An exact repeat is needed of the lines from the one with "The width and height of the screenshot is (466, 448)." through the last line of the data below. Please omit the pictures.
(RECORDS)
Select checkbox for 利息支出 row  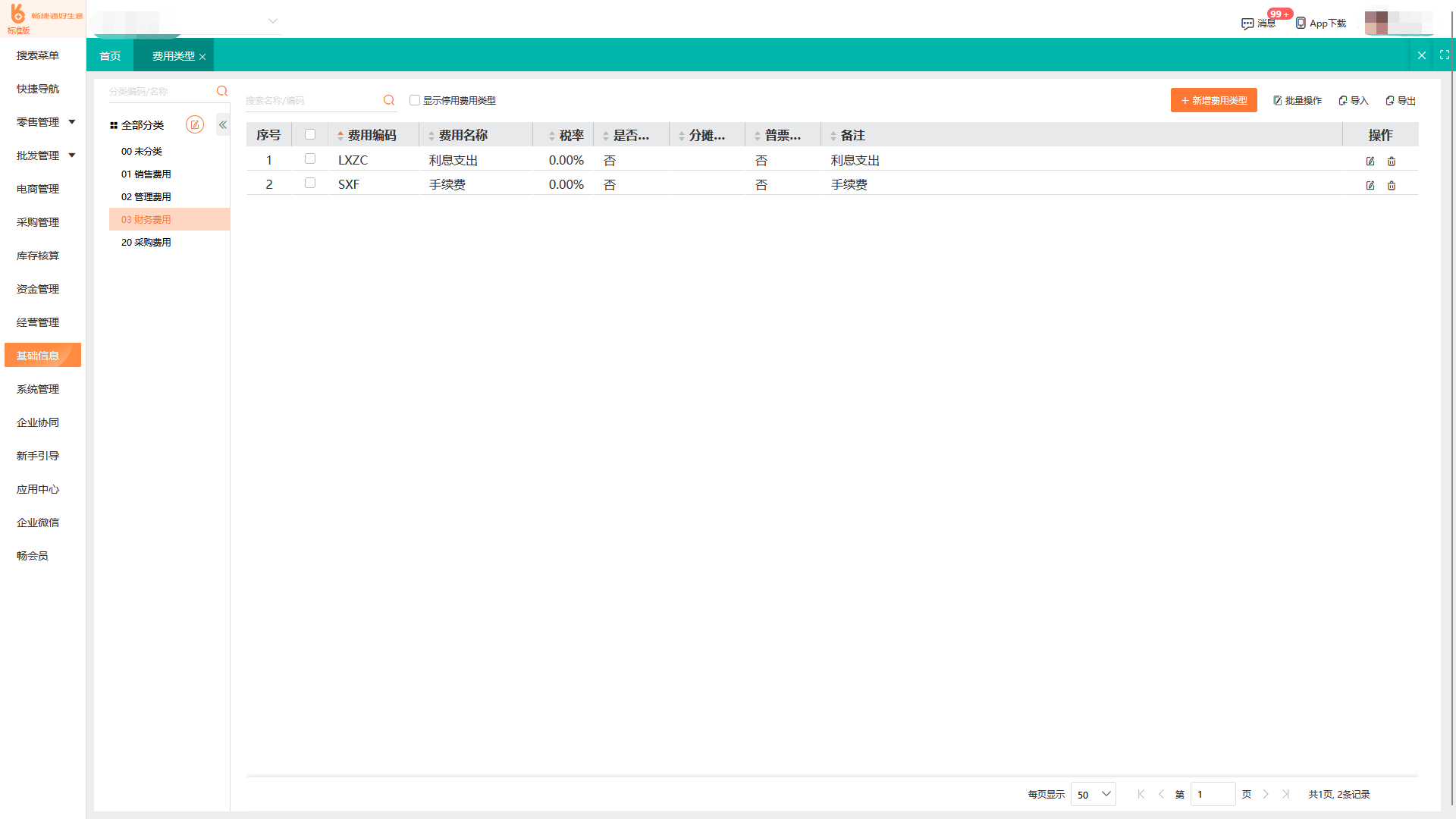(x=310, y=159)
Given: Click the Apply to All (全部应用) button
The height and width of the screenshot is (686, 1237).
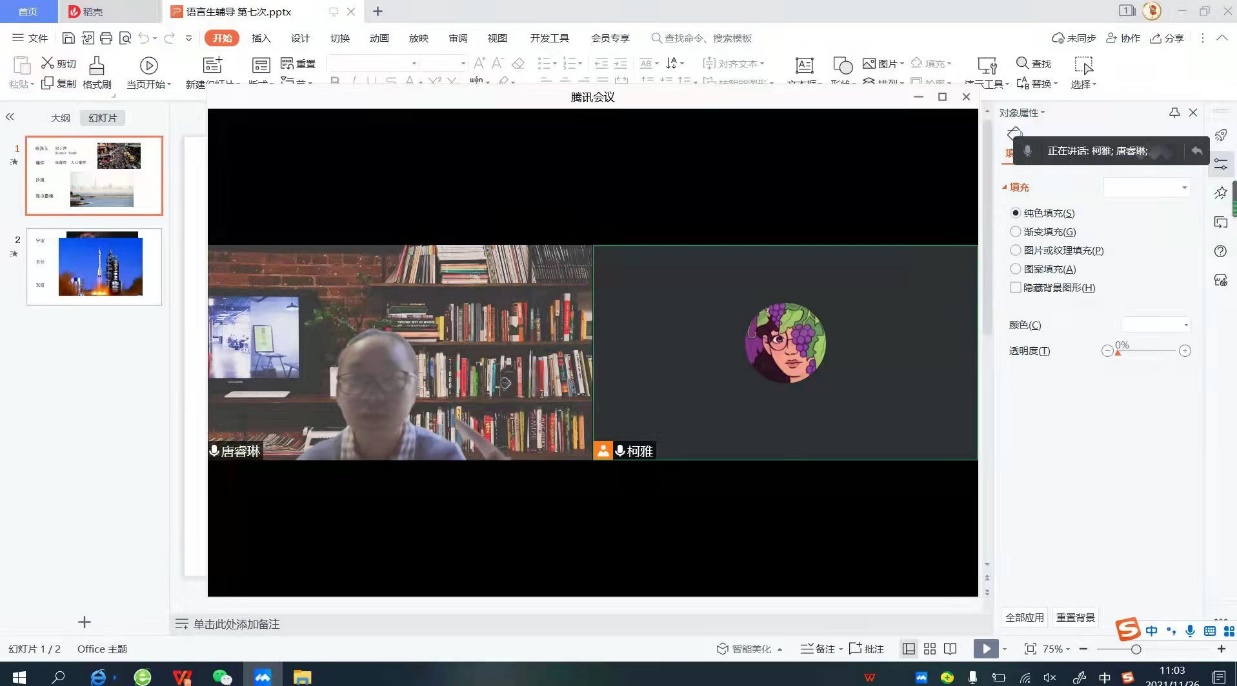Looking at the screenshot, I should (1024, 618).
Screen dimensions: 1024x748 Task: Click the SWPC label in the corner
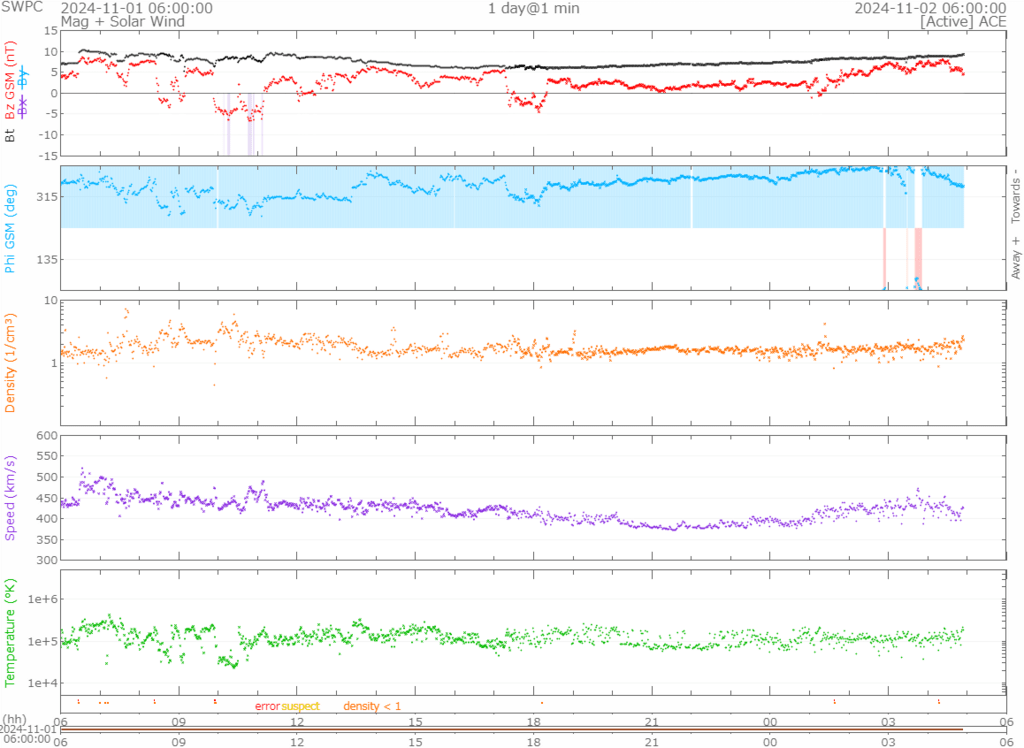tap(19, 8)
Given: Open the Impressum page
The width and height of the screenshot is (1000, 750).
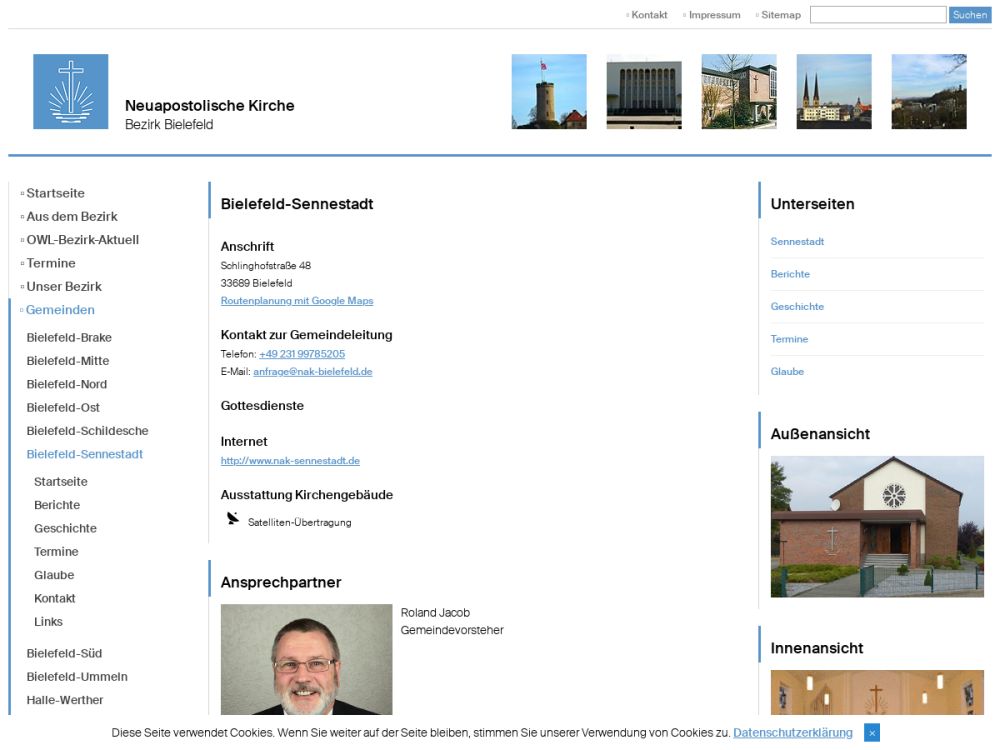Looking at the screenshot, I should tap(714, 15).
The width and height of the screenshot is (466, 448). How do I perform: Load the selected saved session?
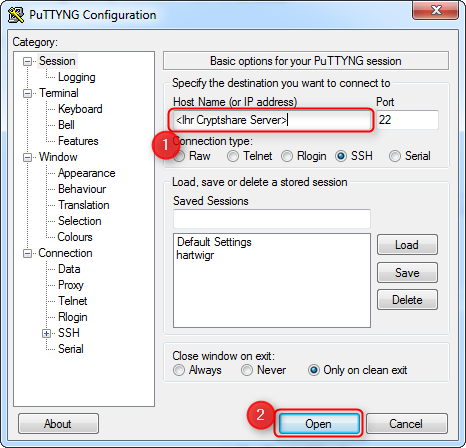(x=407, y=245)
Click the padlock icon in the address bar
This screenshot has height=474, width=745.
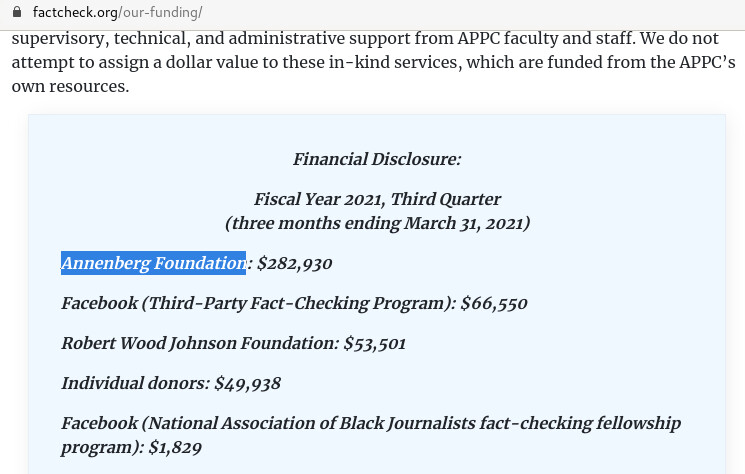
(End RECORDS)
◆ FINISHED EXERCISE
The width and height of the screenshot is (466, 448). How do I perform: Load the selected saved session?
(x=407, y=245)
Click the padlock icon in the address bar
This screenshot has height=474, width=745.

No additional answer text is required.